- Source information -
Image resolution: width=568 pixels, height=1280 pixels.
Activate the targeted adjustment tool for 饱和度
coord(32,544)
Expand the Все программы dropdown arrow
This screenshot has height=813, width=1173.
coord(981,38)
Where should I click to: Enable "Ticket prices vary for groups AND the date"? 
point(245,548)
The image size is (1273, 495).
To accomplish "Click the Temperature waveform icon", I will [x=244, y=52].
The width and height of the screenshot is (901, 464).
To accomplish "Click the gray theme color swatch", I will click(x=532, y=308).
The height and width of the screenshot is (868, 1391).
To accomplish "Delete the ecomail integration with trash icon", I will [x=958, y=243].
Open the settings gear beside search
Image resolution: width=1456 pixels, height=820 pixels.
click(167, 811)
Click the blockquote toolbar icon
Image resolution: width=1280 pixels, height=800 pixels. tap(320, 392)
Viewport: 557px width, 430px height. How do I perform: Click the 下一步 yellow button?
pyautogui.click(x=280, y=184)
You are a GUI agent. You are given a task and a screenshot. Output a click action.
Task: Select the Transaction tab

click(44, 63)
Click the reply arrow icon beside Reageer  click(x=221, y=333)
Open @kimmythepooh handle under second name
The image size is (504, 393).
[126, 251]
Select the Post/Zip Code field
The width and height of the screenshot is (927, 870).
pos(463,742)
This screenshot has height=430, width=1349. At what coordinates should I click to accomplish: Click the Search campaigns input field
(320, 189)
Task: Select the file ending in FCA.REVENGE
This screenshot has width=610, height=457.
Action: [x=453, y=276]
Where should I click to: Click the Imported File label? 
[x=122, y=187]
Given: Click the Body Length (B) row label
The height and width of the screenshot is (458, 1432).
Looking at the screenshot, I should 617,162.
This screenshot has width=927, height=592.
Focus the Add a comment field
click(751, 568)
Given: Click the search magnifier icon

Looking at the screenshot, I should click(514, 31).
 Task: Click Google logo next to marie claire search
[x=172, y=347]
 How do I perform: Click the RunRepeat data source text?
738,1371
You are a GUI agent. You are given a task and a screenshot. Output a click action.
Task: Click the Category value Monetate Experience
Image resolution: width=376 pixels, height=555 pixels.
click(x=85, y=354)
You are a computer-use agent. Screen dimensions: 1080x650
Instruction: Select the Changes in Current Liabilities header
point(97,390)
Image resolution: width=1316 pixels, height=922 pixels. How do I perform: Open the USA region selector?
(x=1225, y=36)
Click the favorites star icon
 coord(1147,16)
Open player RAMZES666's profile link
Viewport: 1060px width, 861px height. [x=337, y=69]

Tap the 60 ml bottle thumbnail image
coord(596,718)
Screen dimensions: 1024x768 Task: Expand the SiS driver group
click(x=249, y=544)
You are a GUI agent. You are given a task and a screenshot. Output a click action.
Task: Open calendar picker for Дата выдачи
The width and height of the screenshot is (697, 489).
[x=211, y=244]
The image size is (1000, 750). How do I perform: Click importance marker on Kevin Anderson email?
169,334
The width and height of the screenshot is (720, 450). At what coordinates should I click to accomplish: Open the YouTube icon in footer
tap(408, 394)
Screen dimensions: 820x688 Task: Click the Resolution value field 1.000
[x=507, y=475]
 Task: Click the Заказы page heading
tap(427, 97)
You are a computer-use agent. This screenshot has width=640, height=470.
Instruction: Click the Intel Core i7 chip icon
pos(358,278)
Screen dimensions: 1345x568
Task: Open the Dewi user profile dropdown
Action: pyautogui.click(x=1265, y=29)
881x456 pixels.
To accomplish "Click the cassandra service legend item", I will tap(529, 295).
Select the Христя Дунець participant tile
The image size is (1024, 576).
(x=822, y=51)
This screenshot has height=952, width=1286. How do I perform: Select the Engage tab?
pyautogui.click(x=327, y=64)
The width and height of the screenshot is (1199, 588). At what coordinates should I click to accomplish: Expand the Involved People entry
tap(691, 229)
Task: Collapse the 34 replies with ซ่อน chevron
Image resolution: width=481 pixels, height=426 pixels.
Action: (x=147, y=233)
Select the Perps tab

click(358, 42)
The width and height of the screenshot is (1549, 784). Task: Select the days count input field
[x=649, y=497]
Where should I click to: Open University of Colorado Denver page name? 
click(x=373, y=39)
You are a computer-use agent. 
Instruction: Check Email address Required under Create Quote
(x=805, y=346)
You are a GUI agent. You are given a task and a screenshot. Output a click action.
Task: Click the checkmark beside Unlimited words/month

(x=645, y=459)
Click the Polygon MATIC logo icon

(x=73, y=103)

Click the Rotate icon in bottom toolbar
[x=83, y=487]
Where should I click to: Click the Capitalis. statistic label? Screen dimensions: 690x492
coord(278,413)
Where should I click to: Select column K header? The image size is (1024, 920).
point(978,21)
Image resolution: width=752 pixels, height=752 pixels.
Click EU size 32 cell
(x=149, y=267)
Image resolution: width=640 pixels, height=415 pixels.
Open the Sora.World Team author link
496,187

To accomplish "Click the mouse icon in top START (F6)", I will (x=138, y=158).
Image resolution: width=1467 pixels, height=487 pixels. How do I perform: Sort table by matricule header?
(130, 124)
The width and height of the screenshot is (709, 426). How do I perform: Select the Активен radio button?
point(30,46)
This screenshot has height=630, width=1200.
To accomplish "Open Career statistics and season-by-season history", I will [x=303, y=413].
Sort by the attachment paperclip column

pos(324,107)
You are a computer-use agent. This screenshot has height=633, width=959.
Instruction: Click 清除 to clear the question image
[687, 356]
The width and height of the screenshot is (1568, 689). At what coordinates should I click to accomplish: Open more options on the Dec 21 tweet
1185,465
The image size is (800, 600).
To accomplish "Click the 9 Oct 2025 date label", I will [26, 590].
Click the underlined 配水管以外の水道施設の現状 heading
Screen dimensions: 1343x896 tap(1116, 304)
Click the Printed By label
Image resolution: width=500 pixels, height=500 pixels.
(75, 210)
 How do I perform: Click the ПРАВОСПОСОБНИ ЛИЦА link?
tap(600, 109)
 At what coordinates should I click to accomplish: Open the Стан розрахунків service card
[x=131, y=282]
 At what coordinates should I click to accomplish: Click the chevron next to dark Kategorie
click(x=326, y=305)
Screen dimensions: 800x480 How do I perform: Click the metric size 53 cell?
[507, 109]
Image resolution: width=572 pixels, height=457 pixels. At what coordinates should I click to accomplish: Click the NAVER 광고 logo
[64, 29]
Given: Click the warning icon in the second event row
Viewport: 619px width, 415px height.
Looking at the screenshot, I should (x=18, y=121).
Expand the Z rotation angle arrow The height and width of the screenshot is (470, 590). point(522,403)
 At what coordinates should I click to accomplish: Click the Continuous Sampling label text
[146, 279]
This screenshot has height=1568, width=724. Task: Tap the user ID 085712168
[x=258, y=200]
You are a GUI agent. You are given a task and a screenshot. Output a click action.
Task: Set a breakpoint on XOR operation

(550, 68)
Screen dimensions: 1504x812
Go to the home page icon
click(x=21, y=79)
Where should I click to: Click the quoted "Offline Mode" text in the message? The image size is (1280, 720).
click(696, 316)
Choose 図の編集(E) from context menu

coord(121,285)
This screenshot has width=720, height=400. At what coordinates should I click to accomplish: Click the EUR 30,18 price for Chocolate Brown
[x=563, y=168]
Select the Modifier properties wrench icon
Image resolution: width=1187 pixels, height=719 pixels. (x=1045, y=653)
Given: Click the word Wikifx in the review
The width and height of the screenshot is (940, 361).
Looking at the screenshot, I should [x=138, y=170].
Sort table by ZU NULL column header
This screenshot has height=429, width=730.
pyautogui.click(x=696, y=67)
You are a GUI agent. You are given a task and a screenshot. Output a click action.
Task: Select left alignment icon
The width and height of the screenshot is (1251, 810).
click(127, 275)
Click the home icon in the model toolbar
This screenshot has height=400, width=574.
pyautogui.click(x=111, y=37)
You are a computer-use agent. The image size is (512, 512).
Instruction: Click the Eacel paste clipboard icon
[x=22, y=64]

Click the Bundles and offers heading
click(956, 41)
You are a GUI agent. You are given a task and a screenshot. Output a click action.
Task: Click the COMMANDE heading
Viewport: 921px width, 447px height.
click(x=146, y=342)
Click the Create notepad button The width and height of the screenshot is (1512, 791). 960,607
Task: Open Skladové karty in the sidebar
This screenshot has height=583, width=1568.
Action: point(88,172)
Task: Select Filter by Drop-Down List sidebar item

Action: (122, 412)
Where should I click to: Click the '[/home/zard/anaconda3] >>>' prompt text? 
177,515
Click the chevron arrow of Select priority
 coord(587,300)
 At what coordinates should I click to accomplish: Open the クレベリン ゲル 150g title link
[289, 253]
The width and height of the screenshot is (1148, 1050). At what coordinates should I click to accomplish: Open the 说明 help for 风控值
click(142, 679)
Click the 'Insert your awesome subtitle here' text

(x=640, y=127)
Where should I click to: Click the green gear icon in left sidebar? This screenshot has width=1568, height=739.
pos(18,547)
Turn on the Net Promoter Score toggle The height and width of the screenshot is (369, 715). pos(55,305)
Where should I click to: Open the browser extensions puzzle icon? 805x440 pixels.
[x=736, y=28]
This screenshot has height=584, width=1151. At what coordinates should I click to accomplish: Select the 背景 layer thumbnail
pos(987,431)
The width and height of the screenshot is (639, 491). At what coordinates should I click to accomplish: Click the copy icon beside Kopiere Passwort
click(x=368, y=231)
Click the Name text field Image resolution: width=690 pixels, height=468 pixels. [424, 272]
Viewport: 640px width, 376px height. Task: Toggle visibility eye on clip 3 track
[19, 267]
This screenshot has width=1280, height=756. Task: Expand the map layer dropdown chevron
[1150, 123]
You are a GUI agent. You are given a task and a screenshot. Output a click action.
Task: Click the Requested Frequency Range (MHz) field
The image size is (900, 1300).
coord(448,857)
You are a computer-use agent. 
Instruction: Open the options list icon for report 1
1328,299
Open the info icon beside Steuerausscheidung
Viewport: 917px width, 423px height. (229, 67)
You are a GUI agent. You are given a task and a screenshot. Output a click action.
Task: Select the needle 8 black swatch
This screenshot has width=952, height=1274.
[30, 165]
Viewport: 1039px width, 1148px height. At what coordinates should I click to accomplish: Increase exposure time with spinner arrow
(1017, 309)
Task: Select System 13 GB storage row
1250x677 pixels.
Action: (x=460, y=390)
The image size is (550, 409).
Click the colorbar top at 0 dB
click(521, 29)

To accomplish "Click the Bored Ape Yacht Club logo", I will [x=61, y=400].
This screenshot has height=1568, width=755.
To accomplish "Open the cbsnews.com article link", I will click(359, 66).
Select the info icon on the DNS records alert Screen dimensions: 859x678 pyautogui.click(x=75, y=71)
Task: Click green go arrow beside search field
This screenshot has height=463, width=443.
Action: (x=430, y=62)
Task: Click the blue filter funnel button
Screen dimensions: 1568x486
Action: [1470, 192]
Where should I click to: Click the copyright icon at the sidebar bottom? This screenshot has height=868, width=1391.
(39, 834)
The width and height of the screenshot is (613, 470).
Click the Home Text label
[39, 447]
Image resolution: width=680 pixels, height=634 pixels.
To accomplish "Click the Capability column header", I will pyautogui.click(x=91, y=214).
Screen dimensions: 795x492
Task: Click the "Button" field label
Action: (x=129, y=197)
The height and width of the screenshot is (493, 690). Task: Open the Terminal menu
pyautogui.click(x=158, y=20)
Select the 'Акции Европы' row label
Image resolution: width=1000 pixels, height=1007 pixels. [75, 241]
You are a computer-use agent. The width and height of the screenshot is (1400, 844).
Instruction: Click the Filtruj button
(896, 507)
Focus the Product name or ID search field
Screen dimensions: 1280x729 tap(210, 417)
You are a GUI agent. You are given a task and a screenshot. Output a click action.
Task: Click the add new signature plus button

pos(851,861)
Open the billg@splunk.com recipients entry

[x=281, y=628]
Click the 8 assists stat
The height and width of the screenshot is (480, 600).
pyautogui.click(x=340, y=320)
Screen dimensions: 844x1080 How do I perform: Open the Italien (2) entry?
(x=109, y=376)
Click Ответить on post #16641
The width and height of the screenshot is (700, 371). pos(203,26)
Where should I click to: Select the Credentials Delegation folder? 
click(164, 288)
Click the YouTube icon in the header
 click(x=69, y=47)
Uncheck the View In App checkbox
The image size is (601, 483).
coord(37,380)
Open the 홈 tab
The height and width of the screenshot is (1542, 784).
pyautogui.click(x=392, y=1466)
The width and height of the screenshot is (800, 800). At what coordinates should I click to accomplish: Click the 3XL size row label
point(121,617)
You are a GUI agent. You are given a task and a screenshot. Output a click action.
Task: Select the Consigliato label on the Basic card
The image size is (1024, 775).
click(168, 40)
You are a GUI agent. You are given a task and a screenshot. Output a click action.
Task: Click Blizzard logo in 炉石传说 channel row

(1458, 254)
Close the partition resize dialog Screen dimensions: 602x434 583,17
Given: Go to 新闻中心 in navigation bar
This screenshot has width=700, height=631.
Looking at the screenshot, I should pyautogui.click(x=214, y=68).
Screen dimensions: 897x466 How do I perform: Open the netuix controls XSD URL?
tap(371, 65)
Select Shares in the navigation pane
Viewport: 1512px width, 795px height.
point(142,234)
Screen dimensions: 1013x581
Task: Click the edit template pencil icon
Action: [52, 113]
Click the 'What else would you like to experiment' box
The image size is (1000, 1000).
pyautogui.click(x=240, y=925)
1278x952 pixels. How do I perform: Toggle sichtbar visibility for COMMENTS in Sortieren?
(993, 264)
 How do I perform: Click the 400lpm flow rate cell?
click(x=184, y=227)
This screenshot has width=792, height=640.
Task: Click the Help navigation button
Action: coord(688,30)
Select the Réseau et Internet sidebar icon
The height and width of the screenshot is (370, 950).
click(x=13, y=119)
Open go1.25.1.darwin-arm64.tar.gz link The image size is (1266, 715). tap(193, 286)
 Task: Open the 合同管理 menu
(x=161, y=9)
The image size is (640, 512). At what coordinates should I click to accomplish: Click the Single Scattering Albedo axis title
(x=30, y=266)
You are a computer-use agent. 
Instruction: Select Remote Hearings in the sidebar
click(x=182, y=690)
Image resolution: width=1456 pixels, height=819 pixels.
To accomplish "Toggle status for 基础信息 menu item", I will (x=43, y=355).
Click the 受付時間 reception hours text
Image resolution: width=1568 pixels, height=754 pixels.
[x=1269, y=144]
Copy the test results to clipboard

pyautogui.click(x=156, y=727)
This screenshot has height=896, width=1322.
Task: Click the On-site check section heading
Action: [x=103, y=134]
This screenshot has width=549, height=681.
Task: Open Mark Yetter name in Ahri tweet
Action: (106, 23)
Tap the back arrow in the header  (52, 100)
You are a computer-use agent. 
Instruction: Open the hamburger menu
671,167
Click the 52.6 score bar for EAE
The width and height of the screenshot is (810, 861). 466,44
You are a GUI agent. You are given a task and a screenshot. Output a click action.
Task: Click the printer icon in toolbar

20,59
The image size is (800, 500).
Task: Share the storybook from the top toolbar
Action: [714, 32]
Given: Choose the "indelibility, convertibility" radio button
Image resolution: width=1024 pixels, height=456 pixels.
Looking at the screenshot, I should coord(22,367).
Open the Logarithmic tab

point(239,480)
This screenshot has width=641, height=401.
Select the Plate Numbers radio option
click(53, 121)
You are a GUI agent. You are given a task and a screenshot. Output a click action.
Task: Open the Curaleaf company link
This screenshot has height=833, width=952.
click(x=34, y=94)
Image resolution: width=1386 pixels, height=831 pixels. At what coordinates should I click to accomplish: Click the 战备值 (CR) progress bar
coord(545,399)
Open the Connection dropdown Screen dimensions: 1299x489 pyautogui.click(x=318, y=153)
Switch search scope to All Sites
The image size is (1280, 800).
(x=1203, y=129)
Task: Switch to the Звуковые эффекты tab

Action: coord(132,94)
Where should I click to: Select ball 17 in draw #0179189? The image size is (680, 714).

- How to complete this task -
Tally up how many lines in the preceding listing contain the word "second". Give nothing but the number.

- Response to this task -
2